FGT Categories — Comparison
| Category | Label | Approximate FGT Volume | BPE Expectation |
|---|---|---|---|
| A | Almost entirely fatty | ≤25% | Minimal |
| B | Scattered fibroglandular tissue | 25–50% | Minimal to mild |
| C | Heterogeneous fibroglandular tissue | 50–75% | Mild to moderate |
| D | Extreme fibroglandular tissue | ≥75% | Moderate to marked |
Pitfalls
- Do not conflate low density with low risk in high-risk patients. BRCA carriers with fatty breasts still have significantly elevated lifetime risk and require MRI screening.
- Post-treatment changes: A breast that was previously dense may become almost entirely fatty after chemotherapy, radiation, or hormonal therapy (especially aromatase inhibitors).
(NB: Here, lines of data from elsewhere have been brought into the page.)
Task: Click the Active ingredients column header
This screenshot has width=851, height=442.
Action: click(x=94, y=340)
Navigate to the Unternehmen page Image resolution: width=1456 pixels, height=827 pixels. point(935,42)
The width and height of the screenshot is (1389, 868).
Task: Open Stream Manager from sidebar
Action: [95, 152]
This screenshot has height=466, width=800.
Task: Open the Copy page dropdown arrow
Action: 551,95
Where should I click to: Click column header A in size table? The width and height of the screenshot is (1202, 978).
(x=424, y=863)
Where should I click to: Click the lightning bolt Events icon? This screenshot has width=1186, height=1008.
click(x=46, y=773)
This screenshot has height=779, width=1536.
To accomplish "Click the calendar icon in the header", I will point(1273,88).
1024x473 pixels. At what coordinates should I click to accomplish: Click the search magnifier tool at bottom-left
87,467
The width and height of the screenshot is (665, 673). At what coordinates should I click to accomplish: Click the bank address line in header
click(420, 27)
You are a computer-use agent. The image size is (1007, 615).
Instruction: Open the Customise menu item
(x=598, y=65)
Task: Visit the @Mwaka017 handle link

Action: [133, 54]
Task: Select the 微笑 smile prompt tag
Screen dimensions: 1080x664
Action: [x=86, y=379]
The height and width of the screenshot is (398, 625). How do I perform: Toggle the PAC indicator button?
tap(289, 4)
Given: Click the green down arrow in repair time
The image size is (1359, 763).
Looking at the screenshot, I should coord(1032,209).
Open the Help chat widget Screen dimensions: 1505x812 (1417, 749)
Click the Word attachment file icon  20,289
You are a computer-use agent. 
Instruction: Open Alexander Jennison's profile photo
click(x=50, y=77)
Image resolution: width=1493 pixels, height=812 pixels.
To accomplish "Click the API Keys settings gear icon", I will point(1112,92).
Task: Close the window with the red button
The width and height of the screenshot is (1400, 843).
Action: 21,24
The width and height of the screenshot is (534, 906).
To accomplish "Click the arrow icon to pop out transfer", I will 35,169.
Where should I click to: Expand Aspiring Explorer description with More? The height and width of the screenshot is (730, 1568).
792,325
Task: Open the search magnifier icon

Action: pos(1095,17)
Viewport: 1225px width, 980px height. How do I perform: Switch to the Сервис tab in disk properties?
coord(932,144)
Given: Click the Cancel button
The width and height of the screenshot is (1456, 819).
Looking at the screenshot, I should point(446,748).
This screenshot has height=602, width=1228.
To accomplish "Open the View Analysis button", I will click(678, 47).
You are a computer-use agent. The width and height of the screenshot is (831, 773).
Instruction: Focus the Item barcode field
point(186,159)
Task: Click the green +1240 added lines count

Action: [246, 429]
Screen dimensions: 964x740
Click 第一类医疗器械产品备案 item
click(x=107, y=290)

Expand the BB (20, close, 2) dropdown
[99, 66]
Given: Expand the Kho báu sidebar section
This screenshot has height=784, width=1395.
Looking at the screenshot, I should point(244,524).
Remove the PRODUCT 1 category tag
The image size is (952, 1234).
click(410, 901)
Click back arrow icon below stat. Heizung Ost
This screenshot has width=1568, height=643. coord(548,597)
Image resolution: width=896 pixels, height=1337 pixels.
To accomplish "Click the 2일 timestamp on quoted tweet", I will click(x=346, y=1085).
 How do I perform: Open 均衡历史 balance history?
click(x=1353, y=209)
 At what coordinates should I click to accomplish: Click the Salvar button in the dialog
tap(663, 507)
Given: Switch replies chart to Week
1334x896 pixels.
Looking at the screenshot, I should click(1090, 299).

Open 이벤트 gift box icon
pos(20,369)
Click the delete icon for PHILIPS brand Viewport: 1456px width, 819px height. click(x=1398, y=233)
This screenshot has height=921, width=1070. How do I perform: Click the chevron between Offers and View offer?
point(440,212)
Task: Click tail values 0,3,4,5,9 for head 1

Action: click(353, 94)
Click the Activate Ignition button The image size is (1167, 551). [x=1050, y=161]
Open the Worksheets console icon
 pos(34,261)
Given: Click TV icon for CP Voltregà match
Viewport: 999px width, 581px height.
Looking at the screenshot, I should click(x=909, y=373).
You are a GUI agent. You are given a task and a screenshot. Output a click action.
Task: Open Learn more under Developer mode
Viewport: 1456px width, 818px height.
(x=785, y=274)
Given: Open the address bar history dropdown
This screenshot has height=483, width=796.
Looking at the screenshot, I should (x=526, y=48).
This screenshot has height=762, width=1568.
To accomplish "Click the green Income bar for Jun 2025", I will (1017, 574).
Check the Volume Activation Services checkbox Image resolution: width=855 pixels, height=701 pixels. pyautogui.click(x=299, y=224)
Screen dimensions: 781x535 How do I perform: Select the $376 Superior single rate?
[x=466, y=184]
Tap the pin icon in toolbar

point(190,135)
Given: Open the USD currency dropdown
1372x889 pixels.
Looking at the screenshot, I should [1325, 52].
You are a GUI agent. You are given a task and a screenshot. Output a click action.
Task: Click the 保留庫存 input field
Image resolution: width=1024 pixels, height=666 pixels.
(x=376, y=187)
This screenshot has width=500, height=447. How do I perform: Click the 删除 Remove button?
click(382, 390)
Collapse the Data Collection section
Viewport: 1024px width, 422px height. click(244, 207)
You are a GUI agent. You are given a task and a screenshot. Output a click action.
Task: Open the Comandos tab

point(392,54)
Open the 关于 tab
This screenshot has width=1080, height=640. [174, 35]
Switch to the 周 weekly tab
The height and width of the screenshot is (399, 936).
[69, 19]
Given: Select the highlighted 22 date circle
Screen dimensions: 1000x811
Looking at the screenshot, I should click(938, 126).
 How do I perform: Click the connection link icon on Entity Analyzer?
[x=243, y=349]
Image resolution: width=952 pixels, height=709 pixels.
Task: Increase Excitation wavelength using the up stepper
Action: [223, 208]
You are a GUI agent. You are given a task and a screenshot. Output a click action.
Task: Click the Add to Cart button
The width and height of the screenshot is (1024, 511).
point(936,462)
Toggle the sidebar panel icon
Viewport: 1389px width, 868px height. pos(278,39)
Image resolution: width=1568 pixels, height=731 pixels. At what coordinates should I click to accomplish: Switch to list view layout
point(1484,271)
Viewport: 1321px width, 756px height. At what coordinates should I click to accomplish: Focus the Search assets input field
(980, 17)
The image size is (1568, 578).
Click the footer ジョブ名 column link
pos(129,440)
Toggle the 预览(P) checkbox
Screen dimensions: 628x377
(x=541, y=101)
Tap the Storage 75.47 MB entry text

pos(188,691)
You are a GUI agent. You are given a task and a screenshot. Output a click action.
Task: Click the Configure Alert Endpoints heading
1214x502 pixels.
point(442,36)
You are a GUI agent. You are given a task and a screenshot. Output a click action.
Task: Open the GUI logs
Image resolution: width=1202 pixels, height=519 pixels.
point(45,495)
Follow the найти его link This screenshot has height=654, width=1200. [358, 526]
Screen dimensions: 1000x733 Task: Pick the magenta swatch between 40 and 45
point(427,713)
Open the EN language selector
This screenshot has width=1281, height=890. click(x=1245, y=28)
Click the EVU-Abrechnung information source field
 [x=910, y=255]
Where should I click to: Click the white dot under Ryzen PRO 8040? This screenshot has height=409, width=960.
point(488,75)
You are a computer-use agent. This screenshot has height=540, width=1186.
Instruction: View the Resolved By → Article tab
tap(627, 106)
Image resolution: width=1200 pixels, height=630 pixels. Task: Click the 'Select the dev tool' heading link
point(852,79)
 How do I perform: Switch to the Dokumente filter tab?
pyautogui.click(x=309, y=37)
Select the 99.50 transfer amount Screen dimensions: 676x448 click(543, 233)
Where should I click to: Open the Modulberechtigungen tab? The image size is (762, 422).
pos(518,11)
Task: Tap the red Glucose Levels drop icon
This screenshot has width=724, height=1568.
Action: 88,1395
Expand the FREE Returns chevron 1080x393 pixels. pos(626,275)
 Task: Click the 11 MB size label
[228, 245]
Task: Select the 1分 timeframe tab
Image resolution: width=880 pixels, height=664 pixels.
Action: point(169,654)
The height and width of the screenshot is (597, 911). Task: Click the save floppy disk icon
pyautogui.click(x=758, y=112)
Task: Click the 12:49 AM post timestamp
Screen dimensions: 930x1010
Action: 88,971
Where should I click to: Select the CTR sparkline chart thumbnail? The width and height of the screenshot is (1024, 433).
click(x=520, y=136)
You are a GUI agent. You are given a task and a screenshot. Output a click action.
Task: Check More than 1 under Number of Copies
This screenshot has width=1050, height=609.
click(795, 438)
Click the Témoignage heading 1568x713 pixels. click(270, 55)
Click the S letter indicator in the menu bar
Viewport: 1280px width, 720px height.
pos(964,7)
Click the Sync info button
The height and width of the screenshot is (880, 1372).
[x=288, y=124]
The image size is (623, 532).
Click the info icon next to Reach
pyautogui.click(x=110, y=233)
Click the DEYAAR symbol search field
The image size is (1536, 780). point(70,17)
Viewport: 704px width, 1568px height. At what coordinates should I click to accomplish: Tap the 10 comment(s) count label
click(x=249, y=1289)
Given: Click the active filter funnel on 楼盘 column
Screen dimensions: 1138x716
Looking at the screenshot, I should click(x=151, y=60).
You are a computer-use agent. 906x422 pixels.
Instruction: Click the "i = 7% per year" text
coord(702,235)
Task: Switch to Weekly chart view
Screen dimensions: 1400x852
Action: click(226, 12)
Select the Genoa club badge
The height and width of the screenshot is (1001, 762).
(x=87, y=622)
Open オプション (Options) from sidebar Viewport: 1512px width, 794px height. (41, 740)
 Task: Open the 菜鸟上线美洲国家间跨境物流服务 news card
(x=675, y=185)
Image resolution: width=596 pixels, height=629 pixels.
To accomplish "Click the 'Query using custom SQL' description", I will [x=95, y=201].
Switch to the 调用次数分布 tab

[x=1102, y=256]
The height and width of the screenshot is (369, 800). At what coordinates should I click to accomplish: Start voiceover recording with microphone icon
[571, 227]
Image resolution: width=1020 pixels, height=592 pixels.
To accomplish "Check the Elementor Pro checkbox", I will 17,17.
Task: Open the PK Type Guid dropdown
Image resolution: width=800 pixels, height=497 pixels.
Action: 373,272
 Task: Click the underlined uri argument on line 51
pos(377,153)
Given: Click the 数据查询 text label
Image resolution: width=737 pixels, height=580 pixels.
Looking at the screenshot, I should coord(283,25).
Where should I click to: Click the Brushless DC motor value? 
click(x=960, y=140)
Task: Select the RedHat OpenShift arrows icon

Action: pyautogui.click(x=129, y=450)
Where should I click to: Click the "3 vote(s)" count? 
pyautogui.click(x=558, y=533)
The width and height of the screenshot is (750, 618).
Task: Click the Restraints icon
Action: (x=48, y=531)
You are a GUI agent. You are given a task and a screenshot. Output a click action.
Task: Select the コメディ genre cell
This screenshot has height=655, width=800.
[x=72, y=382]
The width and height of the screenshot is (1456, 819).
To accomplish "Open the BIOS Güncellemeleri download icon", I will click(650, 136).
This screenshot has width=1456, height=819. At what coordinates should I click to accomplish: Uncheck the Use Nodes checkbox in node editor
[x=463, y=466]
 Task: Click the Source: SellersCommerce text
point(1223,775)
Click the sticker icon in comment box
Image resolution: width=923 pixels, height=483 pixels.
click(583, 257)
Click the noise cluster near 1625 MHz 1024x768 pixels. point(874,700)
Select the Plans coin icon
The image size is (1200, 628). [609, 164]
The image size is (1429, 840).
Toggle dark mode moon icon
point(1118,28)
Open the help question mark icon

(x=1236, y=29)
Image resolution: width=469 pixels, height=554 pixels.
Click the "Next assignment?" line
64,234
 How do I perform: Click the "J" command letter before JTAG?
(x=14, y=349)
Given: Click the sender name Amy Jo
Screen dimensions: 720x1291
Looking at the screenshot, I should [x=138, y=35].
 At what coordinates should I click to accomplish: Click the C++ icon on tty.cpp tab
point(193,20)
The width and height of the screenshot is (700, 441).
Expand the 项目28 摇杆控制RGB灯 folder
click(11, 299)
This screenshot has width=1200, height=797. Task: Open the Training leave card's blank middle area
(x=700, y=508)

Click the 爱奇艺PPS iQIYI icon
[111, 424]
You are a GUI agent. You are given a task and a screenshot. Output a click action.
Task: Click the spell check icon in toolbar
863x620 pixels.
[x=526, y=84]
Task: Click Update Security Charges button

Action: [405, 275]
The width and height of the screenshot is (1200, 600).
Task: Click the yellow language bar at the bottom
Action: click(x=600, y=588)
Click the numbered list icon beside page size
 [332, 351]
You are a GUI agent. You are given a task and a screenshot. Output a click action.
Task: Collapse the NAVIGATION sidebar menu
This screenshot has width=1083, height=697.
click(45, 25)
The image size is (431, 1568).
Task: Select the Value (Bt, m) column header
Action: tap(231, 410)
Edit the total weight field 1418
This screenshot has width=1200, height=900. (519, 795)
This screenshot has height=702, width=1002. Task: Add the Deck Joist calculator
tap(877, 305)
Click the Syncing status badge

This change should be documented but does not alter screening protocol based on prior risk category.
- Implant-related: Breasts with implants may appear fatty around the implant. FGT assessment should focus on the native tissue, not the implant itself.
- DWI artifact: Fat-related artifacts on DWI (chemical shift, incomplete suppression) can simulate or obscure findings — always correlate with ADC map and post-contrast sequences.
- Age-related involution: Almost entirely fatty breasts are more common in postmenopausal women due to glandular involution. In a premenopausal woman, this category is less common and the assessment should still be made objectively.
Board Pearl
FGT category is a visual assessment, not a precise volumetric measurement. BI-RADS v2025 intentionally avoids strict percentage thresholds — the radiologist assigns the category based on overall impression. Consistency matters more than precision.
v2025 Updates
- BI-RADS v2025 retains the same four FGT categories (A through D) used in the 5th edition
- The v2025 text emphasizes that FGT assessment is qualitative and subjective — inter-reader variability is expected and acceptable
- v2025 reinforces that FGT category should be reported on every breast MRI examination as it provides context for interpretation confidence
Reporting
FGT category should appear in the Breast Composition section of the MRI report:
The breast tissue is almost entirely fatty (ACR FGT Category A).
This informs the referring clinician that lesion conspicuity on MRI is excellent and that minimal BPE is expected.